Hi all,
I'm in the process of developing a media handling extension for MediaWiki that will allow users with WebGL-enabled browsers to manipulate 3D models of large biological molecules, like proteins and DNA. I'm new to MediaWiki development, and I've got some questions about how I should go forward with development of this extension if I want to ultimately get it into official Wikimedia MediaWiki deployments.
My initial goal is to put the kind of interactive model available at http://webglmol.sourceforge.jp/glmol/viewer.html into infoboxes like the one in http://en.wikipedia.org/wiki/FOXP2. The library enabling this interactivity is called GLmol -- it's licensed under LGPL and described at http://webglmol.sourceforge.jp/index-en.html. There is some more background discussion on the extension at http://en.wikipedia.org/wiki/Portal:Gene_Wiki/Discussion#Enabling_molecular_....

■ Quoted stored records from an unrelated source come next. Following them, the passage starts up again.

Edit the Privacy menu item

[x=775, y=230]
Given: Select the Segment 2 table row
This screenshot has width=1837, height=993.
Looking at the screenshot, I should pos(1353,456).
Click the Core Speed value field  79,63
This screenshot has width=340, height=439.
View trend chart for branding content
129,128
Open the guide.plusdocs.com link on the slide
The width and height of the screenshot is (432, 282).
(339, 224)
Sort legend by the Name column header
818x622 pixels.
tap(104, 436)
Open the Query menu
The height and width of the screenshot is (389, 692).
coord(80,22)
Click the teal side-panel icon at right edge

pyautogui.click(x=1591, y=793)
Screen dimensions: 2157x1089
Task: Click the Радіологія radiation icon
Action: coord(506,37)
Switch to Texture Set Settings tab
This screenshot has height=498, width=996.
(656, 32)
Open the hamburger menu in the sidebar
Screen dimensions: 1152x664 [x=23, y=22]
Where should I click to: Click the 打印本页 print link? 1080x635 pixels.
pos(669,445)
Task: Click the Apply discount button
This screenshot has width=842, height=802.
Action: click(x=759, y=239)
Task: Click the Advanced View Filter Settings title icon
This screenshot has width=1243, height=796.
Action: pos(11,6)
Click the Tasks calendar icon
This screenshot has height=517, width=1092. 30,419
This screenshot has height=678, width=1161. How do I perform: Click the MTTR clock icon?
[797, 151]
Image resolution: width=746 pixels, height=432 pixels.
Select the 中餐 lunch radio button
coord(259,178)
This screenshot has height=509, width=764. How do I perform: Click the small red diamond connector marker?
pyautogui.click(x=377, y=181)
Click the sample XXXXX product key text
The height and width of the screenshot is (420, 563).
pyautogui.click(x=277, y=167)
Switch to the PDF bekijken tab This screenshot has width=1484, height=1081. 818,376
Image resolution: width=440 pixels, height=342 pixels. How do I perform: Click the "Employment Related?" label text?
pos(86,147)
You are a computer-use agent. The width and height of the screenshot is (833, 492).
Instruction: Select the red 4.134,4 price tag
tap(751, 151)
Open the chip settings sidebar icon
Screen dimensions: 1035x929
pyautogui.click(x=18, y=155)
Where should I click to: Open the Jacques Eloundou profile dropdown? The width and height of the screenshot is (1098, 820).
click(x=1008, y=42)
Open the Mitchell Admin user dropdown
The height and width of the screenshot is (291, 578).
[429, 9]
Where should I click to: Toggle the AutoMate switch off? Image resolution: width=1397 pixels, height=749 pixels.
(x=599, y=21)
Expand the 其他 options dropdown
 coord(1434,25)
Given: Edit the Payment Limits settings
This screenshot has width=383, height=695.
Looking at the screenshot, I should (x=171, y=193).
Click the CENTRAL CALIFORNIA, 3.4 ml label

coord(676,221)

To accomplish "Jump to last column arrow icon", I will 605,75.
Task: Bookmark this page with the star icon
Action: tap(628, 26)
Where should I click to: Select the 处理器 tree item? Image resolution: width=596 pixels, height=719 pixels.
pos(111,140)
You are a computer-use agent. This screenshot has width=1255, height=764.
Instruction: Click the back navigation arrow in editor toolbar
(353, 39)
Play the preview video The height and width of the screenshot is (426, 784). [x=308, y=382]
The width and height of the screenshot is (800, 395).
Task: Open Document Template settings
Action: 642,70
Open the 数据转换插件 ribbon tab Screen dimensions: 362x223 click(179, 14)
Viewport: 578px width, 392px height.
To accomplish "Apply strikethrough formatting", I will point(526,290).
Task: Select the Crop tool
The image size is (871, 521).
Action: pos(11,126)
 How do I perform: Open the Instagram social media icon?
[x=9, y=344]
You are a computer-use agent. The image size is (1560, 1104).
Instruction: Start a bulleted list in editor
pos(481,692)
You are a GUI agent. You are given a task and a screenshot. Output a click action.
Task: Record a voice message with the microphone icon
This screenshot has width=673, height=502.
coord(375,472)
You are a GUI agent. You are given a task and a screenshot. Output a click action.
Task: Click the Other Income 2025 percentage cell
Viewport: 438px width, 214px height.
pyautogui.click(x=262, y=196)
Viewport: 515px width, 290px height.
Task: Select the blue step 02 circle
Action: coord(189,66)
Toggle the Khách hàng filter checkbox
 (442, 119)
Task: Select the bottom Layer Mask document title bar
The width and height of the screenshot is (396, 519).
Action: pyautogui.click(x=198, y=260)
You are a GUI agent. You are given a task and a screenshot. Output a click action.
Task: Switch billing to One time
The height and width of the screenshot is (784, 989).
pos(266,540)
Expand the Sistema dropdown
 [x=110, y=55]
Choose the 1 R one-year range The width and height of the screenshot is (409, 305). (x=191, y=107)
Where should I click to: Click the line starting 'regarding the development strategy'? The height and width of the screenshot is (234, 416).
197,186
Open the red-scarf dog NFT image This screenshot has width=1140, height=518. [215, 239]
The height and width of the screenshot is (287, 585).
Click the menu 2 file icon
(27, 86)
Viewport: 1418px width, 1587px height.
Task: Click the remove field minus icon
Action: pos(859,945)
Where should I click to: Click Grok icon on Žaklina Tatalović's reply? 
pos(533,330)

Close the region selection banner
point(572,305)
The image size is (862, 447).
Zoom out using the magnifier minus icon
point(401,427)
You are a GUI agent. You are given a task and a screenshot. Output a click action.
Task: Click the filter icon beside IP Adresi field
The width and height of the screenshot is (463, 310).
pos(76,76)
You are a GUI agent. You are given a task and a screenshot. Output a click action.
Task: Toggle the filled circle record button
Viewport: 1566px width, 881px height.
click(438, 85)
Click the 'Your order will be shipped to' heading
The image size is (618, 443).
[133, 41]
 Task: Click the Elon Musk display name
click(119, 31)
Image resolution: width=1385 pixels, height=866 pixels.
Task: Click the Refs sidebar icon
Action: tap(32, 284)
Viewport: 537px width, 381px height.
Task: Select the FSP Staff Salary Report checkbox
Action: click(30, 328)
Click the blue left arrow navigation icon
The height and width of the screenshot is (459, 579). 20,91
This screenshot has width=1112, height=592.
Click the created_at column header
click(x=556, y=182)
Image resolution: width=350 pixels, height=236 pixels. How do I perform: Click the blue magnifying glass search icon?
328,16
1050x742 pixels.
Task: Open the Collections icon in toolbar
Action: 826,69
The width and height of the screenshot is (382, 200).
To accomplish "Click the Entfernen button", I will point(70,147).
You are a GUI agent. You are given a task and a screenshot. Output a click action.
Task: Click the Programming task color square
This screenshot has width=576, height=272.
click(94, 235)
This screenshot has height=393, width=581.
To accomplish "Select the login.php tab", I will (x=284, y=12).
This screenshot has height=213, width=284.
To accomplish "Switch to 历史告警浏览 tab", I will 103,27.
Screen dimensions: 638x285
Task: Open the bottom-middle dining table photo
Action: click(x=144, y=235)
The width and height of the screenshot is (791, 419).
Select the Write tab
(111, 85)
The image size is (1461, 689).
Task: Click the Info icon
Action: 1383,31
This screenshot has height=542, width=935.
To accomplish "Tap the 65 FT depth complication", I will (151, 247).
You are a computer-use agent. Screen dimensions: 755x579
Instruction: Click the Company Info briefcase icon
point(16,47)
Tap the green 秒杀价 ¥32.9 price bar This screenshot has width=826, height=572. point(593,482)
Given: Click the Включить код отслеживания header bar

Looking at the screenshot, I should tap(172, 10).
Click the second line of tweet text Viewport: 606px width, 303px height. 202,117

I have a prototype of the extension working on a local deployment of MediaWiki 1.18.1. I've tried to organize the extension's code roughly along the lines of http://www.mediawiki.org/wiki/Extension:OggHandler. The user workflow to get an interactive protein model into an article is to:
1) Upload a PDB file (e.g. http://www.rcsb.org/pdb/files/2A07.pdb) representing the protein structure through MediaWiki's standard file upload UI. 2) Add a wikilink to the resulting file, very similar to what's done with images. For example, [[File:2A07.pdb]].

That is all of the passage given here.